I want to build [service description].
The main users are [user type], and the core features are [feature list].
Find similar GitHub open-source projects and compare them.
For each project, summarize the problem it solves, main features, directory structure, data storage approach, authentication boundary, deployment shape, license, maintenance signals, useful design ideas, and parts I should not copy directly.
Do not write code yet. Start with a comparison and a recommendation.

The important line is: do not write code yet.

That line keeps the model in analysis mode. It also gives you a chance to inspect architecture before implementation begins.

What to compare before code

I usually ask the AI to compare the repositories across a few practical dimensions:

  • Where the user flow starts
  • How client and server responsibilities are separated
  • Whether the data model follows domain concepts or UI screens
  • Where auth, permissions, and environment configuration live
  • How async work is separated from request handling
  • Whether tests and seed data explain real usage
  • How deployment assumptions shape the codebase

This is not about copying a repository. It is about building a map of decisions.

The second prompt

After the shortlist, I ask:

From these projects, extract the repeated architectural patterns.
For my service, separate what is necessary now from what is overbuilt.
Propose the smallest vertical slice for version one.
Explain the folder structure, data model, API boundary, and screen flow before writing code.

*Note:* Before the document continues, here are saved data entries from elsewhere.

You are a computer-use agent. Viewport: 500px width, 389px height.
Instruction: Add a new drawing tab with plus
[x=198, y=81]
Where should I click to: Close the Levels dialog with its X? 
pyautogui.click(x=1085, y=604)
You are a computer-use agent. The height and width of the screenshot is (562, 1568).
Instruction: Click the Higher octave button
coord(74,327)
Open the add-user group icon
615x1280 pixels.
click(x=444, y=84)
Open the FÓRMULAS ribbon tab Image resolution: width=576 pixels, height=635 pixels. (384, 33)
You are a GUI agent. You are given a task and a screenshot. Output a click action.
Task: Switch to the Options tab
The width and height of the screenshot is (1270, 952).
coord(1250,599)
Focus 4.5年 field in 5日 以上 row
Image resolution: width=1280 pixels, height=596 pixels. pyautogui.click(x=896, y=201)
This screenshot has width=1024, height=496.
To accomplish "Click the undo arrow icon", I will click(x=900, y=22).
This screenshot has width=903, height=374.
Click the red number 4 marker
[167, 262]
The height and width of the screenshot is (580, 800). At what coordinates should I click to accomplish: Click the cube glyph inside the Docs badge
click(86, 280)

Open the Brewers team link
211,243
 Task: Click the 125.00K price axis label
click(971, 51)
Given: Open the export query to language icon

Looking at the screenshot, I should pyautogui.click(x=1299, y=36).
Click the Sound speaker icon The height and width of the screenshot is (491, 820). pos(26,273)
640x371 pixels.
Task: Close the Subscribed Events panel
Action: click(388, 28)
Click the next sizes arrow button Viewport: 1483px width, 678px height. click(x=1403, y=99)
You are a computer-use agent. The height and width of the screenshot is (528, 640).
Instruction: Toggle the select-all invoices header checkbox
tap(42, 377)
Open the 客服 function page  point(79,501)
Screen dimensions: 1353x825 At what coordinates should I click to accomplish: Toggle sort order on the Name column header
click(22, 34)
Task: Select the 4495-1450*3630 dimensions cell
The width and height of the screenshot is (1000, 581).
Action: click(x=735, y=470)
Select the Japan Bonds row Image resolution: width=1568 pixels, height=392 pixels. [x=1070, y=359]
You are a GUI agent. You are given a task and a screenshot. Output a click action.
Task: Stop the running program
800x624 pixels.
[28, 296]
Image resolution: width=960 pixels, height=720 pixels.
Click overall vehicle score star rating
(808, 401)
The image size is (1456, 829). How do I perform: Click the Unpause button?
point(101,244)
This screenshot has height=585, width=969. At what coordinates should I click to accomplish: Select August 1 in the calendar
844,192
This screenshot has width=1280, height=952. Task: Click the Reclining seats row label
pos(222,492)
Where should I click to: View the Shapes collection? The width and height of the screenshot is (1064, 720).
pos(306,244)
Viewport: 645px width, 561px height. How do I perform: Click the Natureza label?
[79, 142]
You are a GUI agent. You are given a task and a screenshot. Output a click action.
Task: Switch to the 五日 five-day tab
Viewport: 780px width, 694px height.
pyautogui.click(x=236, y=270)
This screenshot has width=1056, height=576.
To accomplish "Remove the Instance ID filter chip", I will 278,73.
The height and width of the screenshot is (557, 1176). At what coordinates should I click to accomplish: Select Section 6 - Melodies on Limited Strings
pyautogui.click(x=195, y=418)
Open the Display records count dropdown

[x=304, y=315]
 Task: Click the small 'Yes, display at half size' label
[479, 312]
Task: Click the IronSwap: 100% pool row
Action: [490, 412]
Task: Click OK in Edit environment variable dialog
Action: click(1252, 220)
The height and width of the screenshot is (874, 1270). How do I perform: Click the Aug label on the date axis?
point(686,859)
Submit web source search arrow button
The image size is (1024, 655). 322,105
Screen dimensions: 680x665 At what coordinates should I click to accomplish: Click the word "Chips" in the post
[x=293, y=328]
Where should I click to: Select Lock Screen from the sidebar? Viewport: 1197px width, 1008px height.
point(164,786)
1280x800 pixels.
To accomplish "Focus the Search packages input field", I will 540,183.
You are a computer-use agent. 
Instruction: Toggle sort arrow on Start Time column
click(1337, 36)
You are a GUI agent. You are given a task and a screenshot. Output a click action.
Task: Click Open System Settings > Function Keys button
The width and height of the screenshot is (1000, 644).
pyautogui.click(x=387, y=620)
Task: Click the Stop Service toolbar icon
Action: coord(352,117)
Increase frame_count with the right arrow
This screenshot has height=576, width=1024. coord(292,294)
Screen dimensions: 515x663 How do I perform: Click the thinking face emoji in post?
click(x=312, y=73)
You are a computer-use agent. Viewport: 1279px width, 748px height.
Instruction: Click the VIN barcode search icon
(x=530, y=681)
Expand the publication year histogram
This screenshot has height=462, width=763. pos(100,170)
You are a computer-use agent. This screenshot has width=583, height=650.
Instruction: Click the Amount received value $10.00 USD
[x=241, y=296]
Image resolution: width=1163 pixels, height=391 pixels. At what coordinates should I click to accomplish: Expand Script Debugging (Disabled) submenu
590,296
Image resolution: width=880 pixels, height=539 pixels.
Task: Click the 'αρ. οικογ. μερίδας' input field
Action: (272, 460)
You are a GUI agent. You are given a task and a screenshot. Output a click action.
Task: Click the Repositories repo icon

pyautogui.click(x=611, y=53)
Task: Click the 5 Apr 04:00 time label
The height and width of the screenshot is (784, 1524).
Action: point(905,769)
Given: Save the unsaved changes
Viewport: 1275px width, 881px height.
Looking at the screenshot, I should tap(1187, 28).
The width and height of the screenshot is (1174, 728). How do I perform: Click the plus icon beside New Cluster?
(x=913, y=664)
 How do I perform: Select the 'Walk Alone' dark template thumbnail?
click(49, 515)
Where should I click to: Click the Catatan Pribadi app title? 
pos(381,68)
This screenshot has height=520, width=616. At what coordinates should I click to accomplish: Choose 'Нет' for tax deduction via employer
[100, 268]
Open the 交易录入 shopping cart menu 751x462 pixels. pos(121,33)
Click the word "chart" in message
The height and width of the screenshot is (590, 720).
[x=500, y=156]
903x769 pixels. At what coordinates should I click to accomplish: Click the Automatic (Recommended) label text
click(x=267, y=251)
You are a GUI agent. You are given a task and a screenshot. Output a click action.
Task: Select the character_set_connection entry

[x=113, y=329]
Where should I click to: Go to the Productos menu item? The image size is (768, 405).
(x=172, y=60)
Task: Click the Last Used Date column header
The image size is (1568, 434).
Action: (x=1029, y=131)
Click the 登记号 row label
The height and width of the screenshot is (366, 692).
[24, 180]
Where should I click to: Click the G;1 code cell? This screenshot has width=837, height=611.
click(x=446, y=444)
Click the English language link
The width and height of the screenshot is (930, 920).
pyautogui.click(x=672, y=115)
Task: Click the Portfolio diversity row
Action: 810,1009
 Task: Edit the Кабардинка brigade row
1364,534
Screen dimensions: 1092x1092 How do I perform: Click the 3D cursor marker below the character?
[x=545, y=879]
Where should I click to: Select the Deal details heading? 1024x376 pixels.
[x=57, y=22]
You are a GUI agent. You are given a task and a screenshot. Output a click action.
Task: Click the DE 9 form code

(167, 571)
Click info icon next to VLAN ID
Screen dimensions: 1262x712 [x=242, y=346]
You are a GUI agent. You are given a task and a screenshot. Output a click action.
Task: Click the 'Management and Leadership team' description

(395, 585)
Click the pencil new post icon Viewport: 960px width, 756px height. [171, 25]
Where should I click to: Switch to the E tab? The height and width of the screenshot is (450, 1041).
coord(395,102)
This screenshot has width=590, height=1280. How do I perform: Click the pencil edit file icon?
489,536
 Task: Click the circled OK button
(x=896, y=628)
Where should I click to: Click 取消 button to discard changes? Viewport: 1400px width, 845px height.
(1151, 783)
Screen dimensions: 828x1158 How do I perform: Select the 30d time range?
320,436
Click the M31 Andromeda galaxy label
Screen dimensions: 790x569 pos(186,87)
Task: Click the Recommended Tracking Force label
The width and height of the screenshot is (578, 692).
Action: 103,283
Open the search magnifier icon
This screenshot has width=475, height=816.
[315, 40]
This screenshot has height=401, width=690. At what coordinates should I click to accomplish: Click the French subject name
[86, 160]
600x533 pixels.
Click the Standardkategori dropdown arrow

At that point, code generation becomes much more useful. The AI is no longer filling an empty page. It is implementing inside a structure that has already been compared.

Implementation framing

A good AI-assisted build can follow this sequence:

  1. Ask for comparable open-source projects.
  2. Compare architecture, product scope, and boundaries.
  3. Choose the smallest useful vertical slice.
  4. Ask the AI to generate only that slice.
  5. Review the generated code against the comparison, not against vibes.

This gives you a practical review checklist. If a generated module does not match the chosen boundary, you can push back. If a feature appears that was not in the first slice, you can remove it. If the AI creates a clever abstraction too early, you have a reason to simplify it.